▶ **Job 1**:
Write out the passage on Ponteach and Oroonoko below, from "The nobility of" up to and including "profitable dramatic biography.".

▶ **Excerpt to read**:
-- begin --
Among all of these disparate authorial and generic models and audience expectations, the most direct literary precursor of Ponteach still seems not to be Lear or Othello or Cato, but Oroonoko, the African prince created by Aphra Behn in 1688 and brought most famously to the stage by Thomas Southerne in 1695. Oroonoko is a prince, tricked into slavery by the slick language and bald-faced lies of an English captain. Though he is later treated well and has his status recognized by his English owner (within the framework of slavery, of course), he is driven by the pregnancy of his wife Imoinda24 to lead a rebellion to attempt to free the next generation of slaves. The rebellion is unsuccessful, partly because those fighting for him lack his noble bravery, and partly because he mitigates his actions because he is unwilling to kill the English randomly. In Behn’s version, Oroonoko fulfils the request of his pregnant wife that he kill her (rather than see her ravaged by the English and their child left a slave); he is then captured, tortured, and dismembered by the English. In Southerne’s version, Imoinda kills herself when Oroonoko cannot do it; Oroonoko then kills the corrupt governor and stabs himself, and the final word is delivered by the representative good Englishman, Blanford:
I hope there is a place of happiness
In the next world for such exalted virtue.
Pagan or unbeliever, yet he lived
To all he knew. And if he went astray
There’s mercy still above to set him right.
But Christians guided by the heavenly ray
Have no excuse if we mistake our way. (V v)
The nobility of the leader of a rebellion, the blank verse form (at least in Southerne’s tragic main plot), the dangers of taking the English at face value (and of using their language), and the problematization of Christianity all recur in the most famous plays of the eighteenth century on African and American Indian rebellion.25 There are obvious differences too, but since the Oroonoko narrative was widely referenced in the eighteenth-century anti-slavery movement, with new dramatic adaptations in 1759, 1760, and 1788,26 its potential as a source text is substantial. Further, the use of Oroonoko as a touchstone in the larger debate on race, humanity, and power provides evidence for the possibility of a Rogers’ seeking some sort of public political effect from Ponteach beyond what he certainly also hoped would be profitable dramatic biography.
PONTEACH, OR THE SAVAGES OF AMERICA: A TRAGEDY
While Ponteach clearly tries to appeal to the trends and values of eighteenth-century theatre, it does so from a uniquely historicized position. Rogers’ personal observation of the conflicts between Indigenous and colonial cultures, and his individual interactions with the historical Pontiac, provide a foundation for a distinctly atypical dramatic representation of race, heroism, and violence. Rogers’ play is highly unusual for the time in its sympathetic portrayal of Ponteach and the circumstances faced by his people. Ponteach offers detailed criticisms of colonial policy and very lightly veiled attacks on individual historical figures, such as Fort Detroit commandant Major Henry Gladwin’s apparent embodiment in the acid-tongued Governor Sharp. A critique of dehumanization and cultural eradication can only be powerful, however, if the objects of cultural construction and destruction are established as undeniably human to begin with, rather than accepted as mere ciphers or passive tools for paeans to European enlightenment. As Linda Colley points out, ‘From the beginning of settlement through to the Revolution of 1776 and beyond, the people called Indians were integral to how men and women in early modern Britain perceived that part of their empire that was America’ (Captives 140) and, equally importantly, that this triangulation of identities was critical in the construction of contemporary ideas of nation and the national identity of the Briton.
-- end --
▶ **Job 2**:
In the records, edit the lines from the line with "You are a computer-use agent. Screen dimensions: 1282x820" up to and including the line with "Action: [x=1273, y=323]" by replacing "United Arab Emirates flag" with "Japan flag". Leave everything else unchanged and give only those lines.

▶ **Excerpted data**:
-- begin --
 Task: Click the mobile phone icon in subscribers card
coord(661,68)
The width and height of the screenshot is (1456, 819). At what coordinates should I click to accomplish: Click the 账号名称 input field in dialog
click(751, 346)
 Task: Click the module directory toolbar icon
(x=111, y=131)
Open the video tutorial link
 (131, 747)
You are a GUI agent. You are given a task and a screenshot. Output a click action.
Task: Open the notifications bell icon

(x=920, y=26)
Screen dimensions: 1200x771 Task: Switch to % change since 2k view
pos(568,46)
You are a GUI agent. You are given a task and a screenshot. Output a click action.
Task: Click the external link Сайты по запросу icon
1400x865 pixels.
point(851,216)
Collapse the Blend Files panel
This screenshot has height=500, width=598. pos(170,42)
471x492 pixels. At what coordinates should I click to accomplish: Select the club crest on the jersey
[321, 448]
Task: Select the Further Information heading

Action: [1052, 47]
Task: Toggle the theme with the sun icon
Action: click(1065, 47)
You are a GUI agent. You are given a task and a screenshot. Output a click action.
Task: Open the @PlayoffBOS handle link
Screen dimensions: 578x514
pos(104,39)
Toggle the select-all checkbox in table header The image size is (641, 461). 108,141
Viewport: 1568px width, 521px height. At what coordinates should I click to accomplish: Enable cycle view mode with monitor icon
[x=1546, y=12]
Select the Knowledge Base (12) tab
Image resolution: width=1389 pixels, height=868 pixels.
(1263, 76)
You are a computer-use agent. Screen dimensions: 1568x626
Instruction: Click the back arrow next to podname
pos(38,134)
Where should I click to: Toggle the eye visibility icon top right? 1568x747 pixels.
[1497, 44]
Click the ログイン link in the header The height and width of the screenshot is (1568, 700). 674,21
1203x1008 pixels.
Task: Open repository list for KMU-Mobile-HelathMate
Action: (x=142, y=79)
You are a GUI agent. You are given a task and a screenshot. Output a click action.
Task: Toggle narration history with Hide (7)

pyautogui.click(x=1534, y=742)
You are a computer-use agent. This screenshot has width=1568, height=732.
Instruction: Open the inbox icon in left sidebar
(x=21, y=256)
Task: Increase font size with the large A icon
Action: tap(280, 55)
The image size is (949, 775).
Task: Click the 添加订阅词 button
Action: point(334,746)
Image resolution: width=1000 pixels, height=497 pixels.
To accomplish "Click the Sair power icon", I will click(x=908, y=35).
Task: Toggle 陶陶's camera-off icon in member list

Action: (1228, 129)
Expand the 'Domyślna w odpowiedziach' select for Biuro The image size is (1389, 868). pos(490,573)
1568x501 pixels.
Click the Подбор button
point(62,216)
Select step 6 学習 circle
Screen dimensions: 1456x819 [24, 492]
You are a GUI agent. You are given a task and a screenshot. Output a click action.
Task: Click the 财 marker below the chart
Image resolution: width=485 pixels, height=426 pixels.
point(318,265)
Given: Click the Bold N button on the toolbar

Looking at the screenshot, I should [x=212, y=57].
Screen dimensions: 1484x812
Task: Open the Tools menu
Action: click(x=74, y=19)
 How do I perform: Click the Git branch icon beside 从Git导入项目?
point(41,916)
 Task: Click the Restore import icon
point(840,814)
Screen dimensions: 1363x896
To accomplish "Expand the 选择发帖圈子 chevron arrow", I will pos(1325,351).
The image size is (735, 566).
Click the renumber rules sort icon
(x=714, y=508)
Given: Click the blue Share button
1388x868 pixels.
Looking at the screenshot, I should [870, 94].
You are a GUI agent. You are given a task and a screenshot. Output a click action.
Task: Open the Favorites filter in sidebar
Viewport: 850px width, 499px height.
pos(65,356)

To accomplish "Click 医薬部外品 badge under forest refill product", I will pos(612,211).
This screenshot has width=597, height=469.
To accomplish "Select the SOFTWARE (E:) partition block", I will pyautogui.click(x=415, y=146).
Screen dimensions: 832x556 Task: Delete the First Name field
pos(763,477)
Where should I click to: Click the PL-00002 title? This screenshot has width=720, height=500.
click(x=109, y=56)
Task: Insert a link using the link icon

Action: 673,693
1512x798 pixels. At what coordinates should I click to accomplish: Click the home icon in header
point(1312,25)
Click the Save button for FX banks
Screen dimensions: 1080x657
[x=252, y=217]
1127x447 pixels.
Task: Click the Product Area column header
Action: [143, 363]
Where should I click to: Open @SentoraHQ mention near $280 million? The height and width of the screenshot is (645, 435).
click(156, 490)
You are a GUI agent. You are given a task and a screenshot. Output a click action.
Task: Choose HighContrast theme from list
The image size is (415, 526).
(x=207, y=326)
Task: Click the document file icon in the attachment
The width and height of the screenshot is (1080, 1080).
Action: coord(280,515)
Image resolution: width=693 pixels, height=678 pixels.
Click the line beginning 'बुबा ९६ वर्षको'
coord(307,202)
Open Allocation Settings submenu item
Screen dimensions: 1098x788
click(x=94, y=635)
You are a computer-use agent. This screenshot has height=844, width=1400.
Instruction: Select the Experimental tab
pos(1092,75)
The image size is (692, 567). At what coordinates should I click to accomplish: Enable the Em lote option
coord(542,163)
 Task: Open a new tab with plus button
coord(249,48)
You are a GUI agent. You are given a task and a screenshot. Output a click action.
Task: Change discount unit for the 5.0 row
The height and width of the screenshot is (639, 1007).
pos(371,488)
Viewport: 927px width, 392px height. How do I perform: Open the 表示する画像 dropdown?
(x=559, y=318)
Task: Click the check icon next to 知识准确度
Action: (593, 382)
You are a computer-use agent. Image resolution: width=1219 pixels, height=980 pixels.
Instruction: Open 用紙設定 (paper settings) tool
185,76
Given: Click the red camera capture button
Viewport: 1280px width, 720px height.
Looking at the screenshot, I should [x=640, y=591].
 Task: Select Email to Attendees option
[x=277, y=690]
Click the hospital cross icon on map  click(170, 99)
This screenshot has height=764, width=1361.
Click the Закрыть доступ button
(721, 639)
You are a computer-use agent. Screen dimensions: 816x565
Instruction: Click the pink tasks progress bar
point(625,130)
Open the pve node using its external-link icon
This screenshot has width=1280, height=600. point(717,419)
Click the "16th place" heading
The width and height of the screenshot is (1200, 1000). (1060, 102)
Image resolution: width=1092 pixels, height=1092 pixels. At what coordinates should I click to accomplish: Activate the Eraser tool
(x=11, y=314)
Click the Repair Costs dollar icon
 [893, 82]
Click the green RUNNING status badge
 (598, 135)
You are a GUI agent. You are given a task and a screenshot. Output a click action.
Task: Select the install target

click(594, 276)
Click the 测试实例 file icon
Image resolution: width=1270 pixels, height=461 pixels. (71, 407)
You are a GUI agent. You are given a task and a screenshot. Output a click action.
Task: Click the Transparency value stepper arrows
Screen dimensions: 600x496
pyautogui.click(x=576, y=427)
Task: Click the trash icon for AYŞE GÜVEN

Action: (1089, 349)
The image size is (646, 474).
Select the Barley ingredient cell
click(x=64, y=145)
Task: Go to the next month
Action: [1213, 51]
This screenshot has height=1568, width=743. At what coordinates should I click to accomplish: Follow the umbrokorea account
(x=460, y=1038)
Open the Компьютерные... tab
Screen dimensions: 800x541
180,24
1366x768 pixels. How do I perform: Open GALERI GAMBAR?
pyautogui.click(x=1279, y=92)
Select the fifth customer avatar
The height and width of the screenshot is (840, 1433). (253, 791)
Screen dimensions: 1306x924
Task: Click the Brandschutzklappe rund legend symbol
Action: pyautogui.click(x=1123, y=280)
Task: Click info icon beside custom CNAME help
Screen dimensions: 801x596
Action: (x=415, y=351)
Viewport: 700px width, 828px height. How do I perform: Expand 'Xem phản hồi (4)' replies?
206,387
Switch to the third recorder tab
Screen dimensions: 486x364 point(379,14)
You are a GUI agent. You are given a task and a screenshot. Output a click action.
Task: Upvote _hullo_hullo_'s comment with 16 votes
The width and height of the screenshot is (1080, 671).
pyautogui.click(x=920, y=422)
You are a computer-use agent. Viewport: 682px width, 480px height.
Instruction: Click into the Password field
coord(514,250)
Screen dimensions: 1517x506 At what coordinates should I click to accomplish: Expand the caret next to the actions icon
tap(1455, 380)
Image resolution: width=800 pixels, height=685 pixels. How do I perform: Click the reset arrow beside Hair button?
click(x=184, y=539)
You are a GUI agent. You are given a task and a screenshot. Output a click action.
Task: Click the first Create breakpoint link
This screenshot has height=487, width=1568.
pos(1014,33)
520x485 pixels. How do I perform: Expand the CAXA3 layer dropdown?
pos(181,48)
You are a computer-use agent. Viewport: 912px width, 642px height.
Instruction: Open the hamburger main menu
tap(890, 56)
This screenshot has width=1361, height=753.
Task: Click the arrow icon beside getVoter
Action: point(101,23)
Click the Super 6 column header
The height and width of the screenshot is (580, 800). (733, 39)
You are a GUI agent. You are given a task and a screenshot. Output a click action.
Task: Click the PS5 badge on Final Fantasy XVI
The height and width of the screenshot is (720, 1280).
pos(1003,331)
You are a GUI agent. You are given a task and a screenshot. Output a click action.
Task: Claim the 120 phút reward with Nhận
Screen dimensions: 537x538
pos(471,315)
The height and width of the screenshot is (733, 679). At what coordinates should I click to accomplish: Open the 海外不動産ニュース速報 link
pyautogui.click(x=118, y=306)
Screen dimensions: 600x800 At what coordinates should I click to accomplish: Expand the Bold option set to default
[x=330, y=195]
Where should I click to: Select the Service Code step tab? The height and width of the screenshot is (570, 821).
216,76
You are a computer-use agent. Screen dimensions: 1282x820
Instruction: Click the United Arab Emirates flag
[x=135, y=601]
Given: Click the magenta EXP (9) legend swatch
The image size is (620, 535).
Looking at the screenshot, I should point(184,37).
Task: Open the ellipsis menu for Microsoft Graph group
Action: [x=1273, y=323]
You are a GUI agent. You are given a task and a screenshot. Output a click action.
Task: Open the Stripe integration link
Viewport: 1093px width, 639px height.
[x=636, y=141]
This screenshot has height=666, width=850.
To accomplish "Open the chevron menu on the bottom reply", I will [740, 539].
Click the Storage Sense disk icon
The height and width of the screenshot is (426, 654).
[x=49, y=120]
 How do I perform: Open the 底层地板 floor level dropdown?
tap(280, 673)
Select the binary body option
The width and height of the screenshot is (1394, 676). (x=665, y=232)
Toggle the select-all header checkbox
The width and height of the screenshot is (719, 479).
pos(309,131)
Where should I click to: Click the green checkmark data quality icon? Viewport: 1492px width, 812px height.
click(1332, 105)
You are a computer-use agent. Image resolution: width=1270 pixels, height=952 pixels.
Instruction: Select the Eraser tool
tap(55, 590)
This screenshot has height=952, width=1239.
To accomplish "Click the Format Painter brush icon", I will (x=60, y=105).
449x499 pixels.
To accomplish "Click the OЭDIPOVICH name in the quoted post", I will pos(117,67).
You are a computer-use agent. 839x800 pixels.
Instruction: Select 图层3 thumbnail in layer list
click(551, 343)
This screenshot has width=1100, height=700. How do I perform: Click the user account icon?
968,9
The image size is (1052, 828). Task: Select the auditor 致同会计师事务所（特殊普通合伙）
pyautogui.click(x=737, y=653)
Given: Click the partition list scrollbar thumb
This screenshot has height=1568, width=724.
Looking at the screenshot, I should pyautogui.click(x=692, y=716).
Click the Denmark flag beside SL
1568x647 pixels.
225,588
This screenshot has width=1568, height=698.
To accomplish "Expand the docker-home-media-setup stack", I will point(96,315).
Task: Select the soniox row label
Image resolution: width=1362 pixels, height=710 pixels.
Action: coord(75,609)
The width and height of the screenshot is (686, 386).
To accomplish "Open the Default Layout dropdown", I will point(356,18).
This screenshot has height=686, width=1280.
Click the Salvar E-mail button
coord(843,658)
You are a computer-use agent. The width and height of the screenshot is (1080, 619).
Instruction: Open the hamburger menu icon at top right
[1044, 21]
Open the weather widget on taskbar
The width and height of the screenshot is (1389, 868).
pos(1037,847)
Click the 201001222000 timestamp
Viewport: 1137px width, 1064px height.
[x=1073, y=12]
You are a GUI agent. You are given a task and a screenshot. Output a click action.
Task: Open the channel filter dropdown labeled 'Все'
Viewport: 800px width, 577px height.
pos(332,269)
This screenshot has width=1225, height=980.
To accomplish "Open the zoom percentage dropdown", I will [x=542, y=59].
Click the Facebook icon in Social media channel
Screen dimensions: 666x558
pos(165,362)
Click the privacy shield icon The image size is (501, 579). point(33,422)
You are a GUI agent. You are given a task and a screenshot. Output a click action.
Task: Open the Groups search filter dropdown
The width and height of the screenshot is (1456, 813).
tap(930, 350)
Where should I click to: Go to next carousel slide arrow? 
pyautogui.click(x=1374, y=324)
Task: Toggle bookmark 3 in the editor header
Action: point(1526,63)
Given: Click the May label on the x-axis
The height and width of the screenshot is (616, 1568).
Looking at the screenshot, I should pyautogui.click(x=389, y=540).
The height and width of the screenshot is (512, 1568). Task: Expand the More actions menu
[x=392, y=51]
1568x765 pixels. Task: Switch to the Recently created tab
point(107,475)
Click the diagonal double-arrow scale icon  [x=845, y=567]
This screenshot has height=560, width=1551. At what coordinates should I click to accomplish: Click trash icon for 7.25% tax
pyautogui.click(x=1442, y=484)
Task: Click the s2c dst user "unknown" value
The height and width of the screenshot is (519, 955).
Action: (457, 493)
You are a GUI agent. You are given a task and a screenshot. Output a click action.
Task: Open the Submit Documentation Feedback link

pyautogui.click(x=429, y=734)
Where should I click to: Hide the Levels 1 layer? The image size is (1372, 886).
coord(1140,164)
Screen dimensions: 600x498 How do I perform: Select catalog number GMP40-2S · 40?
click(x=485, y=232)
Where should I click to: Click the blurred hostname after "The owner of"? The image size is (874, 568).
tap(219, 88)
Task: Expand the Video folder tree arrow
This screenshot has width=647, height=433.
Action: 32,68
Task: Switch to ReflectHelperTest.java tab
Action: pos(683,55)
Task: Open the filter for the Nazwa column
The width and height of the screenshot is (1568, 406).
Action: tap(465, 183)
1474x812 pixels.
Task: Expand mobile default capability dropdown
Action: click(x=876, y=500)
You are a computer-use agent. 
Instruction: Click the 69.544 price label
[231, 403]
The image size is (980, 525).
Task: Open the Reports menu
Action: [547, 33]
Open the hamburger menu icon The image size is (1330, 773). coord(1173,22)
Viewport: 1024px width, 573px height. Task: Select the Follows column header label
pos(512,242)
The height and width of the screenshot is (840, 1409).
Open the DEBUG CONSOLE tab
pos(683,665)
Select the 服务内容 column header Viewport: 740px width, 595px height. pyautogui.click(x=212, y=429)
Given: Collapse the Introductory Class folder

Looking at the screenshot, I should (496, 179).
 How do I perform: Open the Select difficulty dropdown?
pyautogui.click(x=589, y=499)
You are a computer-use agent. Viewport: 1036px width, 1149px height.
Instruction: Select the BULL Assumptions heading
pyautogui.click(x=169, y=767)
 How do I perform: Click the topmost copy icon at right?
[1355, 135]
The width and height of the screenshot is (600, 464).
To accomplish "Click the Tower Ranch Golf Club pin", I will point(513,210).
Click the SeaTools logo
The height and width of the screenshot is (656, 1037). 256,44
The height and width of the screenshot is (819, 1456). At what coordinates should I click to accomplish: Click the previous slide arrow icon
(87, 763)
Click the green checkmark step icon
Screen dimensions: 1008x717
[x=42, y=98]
-- end --
▶ **Written answer 1**:
The nobility of the leader of a rebellion, the blank verse form (at least in Southerne’s tragic main plot), the dangers of taking the English at face value (and of using their language), and the problematization of Christianity all recur in the most famous plays of the eighteenth century on African and American Indian rebellion.25 There are obvious differences too, but since the Oroonoko narrative was widely referenced in the eighteenth-century anti-slavery movement, with new dramatic adaptations in 1759, 1760, and 1788,26 its potential as a source text is substantial. Further, the use of Oroonoko as a touchstone in the larger debate on race, humanity, and power provides evidence for the possibility of a Rogers’ seeking some sort of public political effect from Ponteach beyond what he certainly also hoped would be profitable dramatic biography.

▶ **Written answer 2**:
You are a computer-use agent. Screen dimensions: 1282x820
Instruction: Click the Japan flag
[x=135, y=601]
Given: Click the magenta EXP (9) legend swatch
The image size is (620, 535).
Looking at the screenshot, I should point(184,37).
Task: Open the ellipsis menu for Microsoft Graph group
Action: [x=1273, y=323]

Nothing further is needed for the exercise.